◆ Work request ◆
Below are some records. Print exactly the lines between the one holding "Where should I click to: Click the search" and the one holding "This screenshot has height=919, width=800.", inclusive, and nothing else.

◆ Collected data ◆
<<<<

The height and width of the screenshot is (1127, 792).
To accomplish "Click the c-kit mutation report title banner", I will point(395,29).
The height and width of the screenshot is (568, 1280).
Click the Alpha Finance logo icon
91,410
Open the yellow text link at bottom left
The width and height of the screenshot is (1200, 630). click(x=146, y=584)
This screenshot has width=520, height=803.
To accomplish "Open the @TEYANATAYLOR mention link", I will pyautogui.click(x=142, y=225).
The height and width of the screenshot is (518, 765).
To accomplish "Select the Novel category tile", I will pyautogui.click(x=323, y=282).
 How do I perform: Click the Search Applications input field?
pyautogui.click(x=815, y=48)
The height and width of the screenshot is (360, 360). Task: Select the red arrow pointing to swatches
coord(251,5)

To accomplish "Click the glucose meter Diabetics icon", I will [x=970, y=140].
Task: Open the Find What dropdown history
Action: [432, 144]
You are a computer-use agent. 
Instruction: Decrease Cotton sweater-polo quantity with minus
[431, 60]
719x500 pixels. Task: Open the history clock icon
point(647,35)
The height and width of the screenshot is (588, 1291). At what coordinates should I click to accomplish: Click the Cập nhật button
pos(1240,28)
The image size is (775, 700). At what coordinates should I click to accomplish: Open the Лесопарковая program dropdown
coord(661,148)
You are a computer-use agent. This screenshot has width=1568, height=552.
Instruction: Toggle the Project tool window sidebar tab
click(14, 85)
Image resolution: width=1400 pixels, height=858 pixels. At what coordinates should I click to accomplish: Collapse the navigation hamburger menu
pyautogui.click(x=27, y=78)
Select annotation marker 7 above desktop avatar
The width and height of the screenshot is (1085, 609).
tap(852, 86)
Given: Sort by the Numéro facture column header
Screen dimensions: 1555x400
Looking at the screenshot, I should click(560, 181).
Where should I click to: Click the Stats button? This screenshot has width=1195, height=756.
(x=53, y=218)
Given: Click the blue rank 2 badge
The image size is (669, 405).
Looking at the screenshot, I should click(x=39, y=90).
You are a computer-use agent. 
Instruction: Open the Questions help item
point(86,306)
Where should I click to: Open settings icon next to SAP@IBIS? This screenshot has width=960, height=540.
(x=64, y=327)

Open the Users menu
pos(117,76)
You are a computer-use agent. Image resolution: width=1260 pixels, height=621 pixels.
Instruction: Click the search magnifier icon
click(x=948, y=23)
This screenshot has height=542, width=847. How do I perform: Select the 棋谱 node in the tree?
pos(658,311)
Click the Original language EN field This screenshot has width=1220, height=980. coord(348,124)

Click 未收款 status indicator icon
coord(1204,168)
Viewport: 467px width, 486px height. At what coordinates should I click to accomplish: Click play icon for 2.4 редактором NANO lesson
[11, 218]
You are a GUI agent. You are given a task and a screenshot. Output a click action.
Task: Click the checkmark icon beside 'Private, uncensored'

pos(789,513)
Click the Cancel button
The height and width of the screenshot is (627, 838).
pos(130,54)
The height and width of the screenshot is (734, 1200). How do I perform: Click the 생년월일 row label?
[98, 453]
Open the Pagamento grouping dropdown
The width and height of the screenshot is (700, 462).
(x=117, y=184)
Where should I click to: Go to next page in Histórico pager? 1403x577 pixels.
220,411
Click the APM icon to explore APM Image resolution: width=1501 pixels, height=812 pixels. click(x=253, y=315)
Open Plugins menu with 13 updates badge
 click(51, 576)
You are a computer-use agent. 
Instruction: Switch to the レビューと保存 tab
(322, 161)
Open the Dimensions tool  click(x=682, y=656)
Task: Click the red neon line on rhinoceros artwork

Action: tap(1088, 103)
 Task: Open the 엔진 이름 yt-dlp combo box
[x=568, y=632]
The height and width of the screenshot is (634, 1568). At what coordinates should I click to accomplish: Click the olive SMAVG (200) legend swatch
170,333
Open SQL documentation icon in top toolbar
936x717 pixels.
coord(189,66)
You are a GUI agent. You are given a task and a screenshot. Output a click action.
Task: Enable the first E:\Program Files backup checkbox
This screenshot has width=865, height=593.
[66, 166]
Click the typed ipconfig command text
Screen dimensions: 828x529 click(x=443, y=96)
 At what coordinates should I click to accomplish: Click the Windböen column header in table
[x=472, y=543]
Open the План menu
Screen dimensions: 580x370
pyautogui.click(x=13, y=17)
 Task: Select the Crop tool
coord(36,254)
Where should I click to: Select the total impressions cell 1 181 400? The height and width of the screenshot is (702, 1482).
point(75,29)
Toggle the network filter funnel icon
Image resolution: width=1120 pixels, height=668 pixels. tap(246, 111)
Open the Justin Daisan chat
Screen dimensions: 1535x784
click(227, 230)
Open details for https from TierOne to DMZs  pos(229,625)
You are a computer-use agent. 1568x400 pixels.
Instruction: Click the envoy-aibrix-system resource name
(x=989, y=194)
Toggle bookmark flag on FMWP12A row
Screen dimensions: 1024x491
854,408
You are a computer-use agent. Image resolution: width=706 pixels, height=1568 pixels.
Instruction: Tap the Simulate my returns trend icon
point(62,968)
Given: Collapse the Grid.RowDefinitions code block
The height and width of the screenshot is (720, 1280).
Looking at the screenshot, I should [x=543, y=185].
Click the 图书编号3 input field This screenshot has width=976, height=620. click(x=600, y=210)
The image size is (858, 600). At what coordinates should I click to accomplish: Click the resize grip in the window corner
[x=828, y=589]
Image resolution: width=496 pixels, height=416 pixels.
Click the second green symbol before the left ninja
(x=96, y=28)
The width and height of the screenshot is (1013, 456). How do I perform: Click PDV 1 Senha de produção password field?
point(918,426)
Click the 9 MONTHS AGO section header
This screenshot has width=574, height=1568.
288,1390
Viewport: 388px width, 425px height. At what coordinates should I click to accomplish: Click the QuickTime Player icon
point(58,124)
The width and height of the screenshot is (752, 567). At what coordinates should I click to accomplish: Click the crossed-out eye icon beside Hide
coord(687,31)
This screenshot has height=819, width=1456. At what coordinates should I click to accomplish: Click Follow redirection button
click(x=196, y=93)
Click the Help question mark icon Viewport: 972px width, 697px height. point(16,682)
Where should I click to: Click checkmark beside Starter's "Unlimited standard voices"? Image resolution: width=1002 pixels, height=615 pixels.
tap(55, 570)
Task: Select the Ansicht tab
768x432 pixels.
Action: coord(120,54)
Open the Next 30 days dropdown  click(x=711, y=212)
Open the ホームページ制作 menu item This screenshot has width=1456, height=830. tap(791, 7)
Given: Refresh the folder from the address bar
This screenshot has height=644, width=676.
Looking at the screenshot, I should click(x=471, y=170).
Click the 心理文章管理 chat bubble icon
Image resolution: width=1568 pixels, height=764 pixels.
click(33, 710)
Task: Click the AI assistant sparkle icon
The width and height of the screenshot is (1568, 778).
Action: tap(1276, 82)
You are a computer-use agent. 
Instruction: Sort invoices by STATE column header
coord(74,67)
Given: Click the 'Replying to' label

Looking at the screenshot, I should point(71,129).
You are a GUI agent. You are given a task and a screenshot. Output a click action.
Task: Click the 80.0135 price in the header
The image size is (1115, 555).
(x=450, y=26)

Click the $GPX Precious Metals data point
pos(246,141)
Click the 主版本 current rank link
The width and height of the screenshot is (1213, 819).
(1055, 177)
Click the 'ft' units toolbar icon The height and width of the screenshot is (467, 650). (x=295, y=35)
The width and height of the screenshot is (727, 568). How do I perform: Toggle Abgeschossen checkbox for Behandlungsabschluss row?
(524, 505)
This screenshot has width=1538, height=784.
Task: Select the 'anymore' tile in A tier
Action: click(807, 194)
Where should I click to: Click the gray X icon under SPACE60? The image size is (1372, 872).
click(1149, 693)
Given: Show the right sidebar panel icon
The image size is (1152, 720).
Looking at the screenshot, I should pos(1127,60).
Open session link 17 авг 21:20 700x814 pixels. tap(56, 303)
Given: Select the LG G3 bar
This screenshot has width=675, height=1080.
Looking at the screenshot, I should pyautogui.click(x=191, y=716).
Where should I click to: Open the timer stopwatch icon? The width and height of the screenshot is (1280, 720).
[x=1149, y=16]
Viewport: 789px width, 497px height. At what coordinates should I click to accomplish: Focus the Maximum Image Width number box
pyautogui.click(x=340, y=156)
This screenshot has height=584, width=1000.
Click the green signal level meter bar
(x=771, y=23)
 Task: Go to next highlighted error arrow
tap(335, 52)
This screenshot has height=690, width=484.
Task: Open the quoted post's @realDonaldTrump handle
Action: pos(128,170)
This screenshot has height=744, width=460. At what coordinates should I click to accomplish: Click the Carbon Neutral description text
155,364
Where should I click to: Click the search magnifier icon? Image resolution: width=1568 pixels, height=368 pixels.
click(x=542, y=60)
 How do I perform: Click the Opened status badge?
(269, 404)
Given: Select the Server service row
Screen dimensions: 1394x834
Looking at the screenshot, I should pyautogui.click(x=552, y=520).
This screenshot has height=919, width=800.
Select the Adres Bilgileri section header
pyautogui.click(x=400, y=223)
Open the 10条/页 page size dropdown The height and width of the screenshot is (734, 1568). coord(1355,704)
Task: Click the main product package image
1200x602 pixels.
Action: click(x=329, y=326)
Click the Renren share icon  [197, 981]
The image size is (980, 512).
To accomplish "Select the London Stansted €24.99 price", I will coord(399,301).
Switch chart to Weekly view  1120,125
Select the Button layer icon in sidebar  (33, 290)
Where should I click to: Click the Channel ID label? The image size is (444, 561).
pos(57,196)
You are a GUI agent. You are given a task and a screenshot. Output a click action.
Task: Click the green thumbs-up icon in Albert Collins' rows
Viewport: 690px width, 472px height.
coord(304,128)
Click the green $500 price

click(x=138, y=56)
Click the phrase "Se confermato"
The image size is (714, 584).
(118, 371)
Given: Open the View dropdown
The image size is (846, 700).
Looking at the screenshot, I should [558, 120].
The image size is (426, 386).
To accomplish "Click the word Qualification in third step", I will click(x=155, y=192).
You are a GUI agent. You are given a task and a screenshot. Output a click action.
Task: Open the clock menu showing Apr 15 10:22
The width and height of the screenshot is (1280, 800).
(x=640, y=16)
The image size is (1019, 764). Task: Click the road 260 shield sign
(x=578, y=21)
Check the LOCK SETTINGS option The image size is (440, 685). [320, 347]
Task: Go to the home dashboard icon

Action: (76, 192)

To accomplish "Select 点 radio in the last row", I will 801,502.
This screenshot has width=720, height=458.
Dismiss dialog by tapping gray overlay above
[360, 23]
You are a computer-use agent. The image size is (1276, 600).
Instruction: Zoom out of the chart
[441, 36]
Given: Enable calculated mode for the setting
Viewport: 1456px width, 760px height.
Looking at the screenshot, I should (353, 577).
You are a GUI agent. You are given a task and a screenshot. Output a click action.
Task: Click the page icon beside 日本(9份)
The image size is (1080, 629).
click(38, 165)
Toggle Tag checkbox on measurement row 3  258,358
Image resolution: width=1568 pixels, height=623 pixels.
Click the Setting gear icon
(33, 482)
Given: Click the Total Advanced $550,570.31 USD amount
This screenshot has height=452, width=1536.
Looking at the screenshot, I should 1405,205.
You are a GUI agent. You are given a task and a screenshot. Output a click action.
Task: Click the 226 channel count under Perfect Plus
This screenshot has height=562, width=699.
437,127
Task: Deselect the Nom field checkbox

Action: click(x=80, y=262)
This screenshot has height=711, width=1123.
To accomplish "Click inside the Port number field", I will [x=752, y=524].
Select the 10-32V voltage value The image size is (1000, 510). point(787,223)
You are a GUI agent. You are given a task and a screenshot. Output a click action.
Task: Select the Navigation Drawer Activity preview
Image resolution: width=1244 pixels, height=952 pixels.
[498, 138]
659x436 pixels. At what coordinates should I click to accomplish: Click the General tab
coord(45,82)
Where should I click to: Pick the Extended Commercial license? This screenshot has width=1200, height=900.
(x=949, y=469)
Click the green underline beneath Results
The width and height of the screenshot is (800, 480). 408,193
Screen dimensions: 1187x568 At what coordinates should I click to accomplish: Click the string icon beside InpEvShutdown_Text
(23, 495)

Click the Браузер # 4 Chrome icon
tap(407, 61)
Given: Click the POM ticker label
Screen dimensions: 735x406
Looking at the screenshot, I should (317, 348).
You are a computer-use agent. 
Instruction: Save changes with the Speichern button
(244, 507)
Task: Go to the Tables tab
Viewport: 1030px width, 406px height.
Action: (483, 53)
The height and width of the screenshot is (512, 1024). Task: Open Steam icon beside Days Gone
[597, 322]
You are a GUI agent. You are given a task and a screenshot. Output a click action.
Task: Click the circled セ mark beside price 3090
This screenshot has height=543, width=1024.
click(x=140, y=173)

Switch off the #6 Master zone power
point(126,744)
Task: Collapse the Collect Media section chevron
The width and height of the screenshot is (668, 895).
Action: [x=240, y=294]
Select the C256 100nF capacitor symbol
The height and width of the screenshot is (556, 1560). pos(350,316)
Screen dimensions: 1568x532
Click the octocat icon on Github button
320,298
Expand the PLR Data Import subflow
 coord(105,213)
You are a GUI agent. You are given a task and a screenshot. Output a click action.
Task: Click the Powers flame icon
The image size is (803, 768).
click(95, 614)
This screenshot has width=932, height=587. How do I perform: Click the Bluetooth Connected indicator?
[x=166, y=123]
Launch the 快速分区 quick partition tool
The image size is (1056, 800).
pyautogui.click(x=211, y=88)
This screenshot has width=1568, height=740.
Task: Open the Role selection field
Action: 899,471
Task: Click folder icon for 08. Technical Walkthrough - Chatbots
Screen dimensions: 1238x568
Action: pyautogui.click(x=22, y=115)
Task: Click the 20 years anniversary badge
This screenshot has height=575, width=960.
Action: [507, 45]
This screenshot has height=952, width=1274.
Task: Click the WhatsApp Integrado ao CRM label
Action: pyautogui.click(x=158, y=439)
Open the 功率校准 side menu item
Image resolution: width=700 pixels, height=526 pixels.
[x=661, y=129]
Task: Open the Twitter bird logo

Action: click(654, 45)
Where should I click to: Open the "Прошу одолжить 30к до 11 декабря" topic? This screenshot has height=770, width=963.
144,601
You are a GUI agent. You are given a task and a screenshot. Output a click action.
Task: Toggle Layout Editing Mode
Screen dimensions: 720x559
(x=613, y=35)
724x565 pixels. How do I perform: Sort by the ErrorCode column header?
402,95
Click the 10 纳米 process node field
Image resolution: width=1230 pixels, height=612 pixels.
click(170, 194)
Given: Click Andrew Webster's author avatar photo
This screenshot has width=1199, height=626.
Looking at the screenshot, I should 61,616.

>>>>

◆ Output of the task ◆
Where should I click to: Click the search magnifier icon? Image resolution: width=1568 pixels, height=368 pixels.
click(x=542, y=60)
 How do I perform: Click the Opened status badge?
(269, 404)
Given: Select the Server service row
Screen dimensions: 1394x834
Looking at the screenshot, I should pyautogui.click(x=552, y=520).
This screenshot has height=919, width=800.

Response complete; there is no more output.